> **Work to complete**
Both the line with "The width and height of the screenshot is (765, 473)." and the line with "Given: Open the Environment dropdown" in the records below must appear in the output, along with every line between them, exactly and with nothing added.

(Records drawn from a dataset)

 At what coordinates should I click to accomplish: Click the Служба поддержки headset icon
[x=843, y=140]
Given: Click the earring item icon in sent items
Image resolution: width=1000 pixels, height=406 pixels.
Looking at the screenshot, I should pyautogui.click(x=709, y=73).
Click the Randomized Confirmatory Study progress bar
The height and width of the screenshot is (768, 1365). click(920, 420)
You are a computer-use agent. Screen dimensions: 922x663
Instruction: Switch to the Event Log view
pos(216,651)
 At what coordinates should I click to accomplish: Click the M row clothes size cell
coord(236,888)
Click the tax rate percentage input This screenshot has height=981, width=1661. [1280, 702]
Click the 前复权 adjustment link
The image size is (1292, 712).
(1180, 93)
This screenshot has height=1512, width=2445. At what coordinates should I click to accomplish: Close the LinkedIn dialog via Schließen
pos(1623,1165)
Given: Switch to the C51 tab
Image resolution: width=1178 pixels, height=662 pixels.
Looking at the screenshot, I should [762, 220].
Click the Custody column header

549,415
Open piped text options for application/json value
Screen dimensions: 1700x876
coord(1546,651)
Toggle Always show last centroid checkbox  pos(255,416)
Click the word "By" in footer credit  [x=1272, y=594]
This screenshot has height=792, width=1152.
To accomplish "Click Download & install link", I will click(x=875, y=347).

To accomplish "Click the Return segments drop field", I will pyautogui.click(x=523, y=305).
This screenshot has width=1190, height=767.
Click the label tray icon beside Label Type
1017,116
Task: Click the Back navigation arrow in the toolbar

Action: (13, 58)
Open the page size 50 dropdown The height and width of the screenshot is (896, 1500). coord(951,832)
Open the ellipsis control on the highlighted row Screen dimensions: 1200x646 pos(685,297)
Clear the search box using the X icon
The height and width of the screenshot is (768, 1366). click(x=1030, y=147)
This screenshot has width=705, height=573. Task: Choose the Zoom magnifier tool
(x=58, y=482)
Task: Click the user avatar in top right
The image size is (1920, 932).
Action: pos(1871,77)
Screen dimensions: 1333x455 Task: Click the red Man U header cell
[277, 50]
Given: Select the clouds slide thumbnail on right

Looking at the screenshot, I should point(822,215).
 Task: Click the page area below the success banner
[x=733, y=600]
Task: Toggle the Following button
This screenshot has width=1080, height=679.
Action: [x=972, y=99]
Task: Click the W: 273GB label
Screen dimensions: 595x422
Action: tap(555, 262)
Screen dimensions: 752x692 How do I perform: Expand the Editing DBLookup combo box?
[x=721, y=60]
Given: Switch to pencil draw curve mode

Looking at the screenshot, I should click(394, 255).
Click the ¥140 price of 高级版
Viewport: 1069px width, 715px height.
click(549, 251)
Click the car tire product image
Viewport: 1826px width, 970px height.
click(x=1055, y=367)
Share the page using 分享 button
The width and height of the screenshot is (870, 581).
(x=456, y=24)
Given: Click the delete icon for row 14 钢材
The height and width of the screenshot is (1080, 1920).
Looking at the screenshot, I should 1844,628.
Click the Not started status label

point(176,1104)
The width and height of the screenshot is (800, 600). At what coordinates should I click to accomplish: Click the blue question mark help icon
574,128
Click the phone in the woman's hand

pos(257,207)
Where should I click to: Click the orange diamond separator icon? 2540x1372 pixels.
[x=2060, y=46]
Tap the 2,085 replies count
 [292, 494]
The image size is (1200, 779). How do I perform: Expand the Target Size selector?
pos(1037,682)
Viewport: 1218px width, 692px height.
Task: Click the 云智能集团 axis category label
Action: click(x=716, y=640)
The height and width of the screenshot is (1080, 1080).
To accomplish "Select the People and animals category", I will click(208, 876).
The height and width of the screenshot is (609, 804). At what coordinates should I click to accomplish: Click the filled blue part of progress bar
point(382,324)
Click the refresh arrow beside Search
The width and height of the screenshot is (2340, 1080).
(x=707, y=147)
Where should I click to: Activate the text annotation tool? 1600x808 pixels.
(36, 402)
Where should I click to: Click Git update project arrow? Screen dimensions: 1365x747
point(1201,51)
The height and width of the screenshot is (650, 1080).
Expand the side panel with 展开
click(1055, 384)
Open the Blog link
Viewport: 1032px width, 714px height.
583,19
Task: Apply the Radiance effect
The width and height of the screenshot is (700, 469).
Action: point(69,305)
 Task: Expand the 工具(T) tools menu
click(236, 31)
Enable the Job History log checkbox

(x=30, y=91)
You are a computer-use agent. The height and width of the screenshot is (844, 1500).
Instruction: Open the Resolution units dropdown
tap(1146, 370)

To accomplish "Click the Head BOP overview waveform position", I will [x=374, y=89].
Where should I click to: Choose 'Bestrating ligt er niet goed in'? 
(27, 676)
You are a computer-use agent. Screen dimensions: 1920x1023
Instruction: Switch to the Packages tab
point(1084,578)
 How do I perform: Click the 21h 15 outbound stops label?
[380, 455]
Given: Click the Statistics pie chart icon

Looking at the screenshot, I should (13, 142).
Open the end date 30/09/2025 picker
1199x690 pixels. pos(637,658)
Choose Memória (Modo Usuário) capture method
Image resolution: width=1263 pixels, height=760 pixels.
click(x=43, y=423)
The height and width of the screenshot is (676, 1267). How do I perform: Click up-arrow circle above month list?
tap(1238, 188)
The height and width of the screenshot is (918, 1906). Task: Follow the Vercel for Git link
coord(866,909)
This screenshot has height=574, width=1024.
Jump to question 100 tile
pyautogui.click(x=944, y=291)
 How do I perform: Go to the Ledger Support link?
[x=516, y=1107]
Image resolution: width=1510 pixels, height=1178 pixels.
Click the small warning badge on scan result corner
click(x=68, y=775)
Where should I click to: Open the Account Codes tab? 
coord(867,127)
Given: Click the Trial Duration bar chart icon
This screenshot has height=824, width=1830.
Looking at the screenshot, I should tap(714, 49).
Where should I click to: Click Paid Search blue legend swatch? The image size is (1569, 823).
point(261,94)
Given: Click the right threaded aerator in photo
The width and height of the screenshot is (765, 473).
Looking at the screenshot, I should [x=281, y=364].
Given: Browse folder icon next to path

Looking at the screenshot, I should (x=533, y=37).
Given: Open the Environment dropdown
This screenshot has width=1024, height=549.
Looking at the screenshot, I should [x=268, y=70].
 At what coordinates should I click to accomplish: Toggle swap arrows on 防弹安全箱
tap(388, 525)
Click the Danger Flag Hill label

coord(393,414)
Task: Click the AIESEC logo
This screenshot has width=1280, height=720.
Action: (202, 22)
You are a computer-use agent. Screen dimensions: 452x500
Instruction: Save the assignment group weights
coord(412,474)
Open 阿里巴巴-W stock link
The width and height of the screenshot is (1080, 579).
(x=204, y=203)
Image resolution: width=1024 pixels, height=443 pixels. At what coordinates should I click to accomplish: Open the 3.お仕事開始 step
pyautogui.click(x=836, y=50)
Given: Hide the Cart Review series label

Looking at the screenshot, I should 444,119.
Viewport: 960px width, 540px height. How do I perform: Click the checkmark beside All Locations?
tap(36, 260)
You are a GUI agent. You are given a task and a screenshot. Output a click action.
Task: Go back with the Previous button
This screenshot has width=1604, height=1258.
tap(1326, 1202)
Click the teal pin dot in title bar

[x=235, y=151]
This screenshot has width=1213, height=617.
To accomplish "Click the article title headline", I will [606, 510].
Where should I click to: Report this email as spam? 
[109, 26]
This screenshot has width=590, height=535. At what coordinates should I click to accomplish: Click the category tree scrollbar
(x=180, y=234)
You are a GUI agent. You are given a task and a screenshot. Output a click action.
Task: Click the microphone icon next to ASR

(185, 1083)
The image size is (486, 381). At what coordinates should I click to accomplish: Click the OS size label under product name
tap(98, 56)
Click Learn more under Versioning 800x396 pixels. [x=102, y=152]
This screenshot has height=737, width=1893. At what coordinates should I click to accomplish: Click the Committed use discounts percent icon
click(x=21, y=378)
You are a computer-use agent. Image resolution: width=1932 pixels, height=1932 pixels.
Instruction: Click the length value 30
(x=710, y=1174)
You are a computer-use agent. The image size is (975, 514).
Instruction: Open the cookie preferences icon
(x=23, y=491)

> **Exercise answer**
The width and height of the screenshot is (765, 473).
Looking at the screenshot, I should [x=281, y=364].
Given: Browse folder icon next to path

Looking at the screenshot, I should (x=533, y=37).
Given: Open the Environment dropdown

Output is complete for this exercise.